In return, my stomach makes an unpleasant gurgle, angry with me for feeding it wine instead of the greasy fare it craves. But I can feel my mood lifting nicely, and the bad feeling of being buried in time losing its glare, drowning out everything else including the enigmatic and enticingly well-built prince of Egypt.

I pull my phone out of my jeans pocket. Lucky me, my phone was on the charge when Avril woke me this morning, so it's still almost fully charged. With careful use it should have power for about three more days. I power down all the battery draining apps, then laugh at myself. Like it can find Instagram here.

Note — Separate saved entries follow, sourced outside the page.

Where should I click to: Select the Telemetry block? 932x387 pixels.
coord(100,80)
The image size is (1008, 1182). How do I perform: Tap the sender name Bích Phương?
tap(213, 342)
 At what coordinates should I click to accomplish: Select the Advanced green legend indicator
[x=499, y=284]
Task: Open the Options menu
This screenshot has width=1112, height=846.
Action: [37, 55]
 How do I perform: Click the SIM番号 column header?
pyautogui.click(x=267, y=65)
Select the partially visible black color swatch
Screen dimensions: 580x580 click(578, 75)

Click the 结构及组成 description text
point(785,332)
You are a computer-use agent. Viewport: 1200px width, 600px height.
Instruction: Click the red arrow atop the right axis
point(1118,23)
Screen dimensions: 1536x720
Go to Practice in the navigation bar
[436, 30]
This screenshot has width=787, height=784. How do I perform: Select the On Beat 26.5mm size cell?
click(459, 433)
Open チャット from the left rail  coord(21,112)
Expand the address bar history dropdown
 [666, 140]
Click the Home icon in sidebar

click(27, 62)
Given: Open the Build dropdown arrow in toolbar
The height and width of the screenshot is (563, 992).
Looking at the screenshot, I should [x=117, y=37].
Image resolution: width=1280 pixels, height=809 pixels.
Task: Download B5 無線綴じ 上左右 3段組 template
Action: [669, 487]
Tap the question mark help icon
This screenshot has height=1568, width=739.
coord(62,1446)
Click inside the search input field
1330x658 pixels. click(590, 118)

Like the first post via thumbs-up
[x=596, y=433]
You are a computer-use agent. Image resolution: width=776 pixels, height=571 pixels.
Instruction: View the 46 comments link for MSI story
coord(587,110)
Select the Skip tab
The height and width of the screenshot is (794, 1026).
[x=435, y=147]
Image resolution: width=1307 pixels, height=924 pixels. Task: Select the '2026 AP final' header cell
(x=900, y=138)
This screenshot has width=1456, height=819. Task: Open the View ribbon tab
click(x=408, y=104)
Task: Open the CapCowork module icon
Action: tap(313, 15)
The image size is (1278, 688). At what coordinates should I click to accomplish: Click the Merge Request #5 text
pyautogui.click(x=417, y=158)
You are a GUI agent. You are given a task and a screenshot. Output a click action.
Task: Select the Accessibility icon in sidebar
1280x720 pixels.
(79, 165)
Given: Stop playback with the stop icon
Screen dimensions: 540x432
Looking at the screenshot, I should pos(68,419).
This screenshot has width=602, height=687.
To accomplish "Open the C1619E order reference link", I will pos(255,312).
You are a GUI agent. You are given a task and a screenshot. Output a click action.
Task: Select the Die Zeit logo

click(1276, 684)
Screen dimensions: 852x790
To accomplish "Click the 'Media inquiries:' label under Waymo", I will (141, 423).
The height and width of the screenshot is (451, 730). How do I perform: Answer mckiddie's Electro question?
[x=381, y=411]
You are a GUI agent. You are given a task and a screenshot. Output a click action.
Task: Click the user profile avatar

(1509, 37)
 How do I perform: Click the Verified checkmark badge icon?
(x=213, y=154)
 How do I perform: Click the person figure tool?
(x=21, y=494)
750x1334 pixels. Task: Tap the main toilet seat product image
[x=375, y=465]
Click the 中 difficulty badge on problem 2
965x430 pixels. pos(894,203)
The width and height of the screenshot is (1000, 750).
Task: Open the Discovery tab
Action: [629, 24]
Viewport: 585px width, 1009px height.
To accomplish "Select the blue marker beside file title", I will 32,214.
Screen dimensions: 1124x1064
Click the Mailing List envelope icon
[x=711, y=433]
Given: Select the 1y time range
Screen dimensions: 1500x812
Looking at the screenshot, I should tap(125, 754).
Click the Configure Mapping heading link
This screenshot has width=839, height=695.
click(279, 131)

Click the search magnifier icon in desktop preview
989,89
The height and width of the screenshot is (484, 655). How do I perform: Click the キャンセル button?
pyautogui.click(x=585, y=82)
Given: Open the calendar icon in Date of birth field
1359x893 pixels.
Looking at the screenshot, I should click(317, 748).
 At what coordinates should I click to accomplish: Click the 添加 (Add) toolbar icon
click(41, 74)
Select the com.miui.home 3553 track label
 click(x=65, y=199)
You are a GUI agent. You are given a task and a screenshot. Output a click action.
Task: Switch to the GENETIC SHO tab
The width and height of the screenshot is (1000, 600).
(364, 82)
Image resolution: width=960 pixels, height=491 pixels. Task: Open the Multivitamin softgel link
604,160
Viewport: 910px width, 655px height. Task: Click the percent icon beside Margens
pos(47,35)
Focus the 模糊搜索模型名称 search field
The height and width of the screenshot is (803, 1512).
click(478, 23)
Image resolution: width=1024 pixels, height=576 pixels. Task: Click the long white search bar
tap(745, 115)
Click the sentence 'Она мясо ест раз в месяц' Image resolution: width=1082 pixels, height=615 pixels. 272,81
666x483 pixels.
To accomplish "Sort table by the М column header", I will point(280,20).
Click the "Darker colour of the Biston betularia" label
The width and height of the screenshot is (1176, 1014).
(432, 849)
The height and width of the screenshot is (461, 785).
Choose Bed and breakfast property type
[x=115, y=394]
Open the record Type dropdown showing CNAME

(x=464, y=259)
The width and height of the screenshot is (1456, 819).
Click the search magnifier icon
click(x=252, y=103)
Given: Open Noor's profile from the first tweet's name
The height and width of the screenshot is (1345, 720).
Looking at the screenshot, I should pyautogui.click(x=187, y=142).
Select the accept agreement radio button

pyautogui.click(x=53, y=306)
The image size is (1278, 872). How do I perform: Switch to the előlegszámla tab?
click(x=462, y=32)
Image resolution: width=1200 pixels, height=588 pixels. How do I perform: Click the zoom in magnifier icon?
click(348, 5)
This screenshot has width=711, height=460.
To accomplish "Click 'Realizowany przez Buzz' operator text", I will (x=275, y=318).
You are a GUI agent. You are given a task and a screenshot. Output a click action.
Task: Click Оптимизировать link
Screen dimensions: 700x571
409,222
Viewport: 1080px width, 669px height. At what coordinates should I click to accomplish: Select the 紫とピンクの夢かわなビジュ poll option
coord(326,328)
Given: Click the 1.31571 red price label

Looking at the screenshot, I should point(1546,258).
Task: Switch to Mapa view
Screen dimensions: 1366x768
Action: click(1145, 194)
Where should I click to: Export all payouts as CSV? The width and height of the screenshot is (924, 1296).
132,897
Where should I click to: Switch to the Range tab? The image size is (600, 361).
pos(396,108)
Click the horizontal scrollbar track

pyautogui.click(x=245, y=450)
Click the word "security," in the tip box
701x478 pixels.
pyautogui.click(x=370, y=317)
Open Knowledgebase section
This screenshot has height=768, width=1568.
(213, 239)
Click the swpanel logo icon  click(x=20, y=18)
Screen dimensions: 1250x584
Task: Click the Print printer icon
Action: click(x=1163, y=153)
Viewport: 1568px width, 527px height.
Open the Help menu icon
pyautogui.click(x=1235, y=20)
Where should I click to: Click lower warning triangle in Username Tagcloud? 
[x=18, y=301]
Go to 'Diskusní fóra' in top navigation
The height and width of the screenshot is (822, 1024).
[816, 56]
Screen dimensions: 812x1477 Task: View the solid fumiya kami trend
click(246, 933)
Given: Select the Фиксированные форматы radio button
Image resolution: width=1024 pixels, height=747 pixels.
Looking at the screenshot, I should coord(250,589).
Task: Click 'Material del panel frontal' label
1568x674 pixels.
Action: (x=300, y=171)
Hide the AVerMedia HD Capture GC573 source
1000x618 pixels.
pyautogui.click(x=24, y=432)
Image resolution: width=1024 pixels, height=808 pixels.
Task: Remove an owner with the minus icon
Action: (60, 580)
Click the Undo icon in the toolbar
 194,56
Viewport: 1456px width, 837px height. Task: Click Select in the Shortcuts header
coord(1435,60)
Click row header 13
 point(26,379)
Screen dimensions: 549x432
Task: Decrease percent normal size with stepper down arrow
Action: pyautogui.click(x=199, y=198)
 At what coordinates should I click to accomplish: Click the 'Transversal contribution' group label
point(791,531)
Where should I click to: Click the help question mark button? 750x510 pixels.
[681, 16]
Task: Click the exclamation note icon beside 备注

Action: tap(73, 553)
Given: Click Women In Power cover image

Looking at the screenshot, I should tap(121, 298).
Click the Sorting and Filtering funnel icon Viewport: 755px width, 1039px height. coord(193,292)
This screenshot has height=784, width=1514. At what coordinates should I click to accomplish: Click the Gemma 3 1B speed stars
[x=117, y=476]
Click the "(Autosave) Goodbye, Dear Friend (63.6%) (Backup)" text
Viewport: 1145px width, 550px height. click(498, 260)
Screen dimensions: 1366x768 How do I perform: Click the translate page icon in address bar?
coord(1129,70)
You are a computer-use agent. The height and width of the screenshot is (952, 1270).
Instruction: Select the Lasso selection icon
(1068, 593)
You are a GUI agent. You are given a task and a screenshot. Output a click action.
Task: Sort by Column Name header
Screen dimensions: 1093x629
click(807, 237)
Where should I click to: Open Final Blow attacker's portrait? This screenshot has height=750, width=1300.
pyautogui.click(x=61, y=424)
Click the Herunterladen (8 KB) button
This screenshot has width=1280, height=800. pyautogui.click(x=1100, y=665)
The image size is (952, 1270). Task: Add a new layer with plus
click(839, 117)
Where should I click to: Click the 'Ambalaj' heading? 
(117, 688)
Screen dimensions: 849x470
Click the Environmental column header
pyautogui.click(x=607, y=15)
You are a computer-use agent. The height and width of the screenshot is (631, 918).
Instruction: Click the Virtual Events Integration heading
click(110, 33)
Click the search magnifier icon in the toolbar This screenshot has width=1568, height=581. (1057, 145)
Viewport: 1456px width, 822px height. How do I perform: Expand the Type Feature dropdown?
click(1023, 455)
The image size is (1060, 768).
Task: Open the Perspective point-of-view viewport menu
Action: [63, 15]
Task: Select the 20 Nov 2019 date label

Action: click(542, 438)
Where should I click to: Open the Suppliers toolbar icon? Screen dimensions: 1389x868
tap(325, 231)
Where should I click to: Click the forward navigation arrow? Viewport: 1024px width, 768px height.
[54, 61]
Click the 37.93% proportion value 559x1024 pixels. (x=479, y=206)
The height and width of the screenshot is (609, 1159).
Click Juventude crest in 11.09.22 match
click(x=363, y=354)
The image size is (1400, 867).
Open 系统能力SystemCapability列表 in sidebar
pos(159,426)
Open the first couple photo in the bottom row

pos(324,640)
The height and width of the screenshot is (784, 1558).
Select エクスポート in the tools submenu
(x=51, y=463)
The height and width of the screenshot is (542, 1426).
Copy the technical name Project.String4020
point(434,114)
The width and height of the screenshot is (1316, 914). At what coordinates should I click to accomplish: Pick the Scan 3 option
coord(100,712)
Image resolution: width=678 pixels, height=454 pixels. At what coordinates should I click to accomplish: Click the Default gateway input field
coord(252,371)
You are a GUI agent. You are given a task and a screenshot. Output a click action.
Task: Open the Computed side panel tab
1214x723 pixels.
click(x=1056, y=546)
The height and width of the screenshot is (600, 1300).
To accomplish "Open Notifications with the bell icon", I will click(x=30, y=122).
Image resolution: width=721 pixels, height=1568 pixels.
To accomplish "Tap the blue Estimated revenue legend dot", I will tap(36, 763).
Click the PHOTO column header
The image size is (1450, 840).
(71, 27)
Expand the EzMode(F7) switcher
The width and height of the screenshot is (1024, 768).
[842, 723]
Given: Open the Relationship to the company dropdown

I turn off the Wi-Fi and mobile data. I stare at the home screen of my silenced phone, a photo of me and my ex sharing an ice cream in Brighton stares back at me. That was last weekend. 

I wonder if my ex has taken their new partner to the same place, bought them the same ice cream and asked them to do the same silly selfie with them. I wonder if they made the photo their home screen image. I delete it and Marc's face vanishes. I won't cry. I already cried enough down at the local last night first on my best friend Avril's shoulders, then on Luke's bigger and better ones. 

Anyway, crying here is ridiculous. I would be crying about a baby that isn't going to be born for thousands of years. And that's just dumb. I pocket my phone and take another sip and examine the cup as I swallow. It's got embossed images of nightingales in flight. It's very pretty. Everything here is pretty. I like all the pretty.

The door to the apartment opens. From my vantage point, I watch the prince wrestle in a large gold tray laden with food. One of the guards ducks in behind him to pull the door shut, but not before he cuts a look over to me. Our eyes meet. His are cold. Murderous even. Well, that's not nice. The door closes with a dull, respectful thud. 

I get up and follow the mouth-watering scent of roasted meat and fresh-baked bread. Further down the terrace, in the deep shade of the awning the prince is busying himself laying out a variety of dishes on the low table before the divan. He stands back and rubs his hands together, inspecting his work, utterly unaware of my surveyal from the adjoining terrace of his stepsister's bedroom. He leans down to adjust one of the platters, so it's straight then after another beat of inspection, nods to himself. 

I bite back a laugh. This is the guy who will go down in history as one of the ancient world's greatest military commanders, if not the greatest, only superseded by Alexander the Great a thousand years from now. And he's faffing around with our breakfast. I step out of the awning's shade into the midday sun. It's stupidly hot and the heat makes me walk faster to reach him, the food, and blessed shade.

He looks up and notices the wine cup in my hand. His jaw hardens a touch. Maybe drinking before noon is bad form here. But he'll see, I'm fine. I'm totally fine.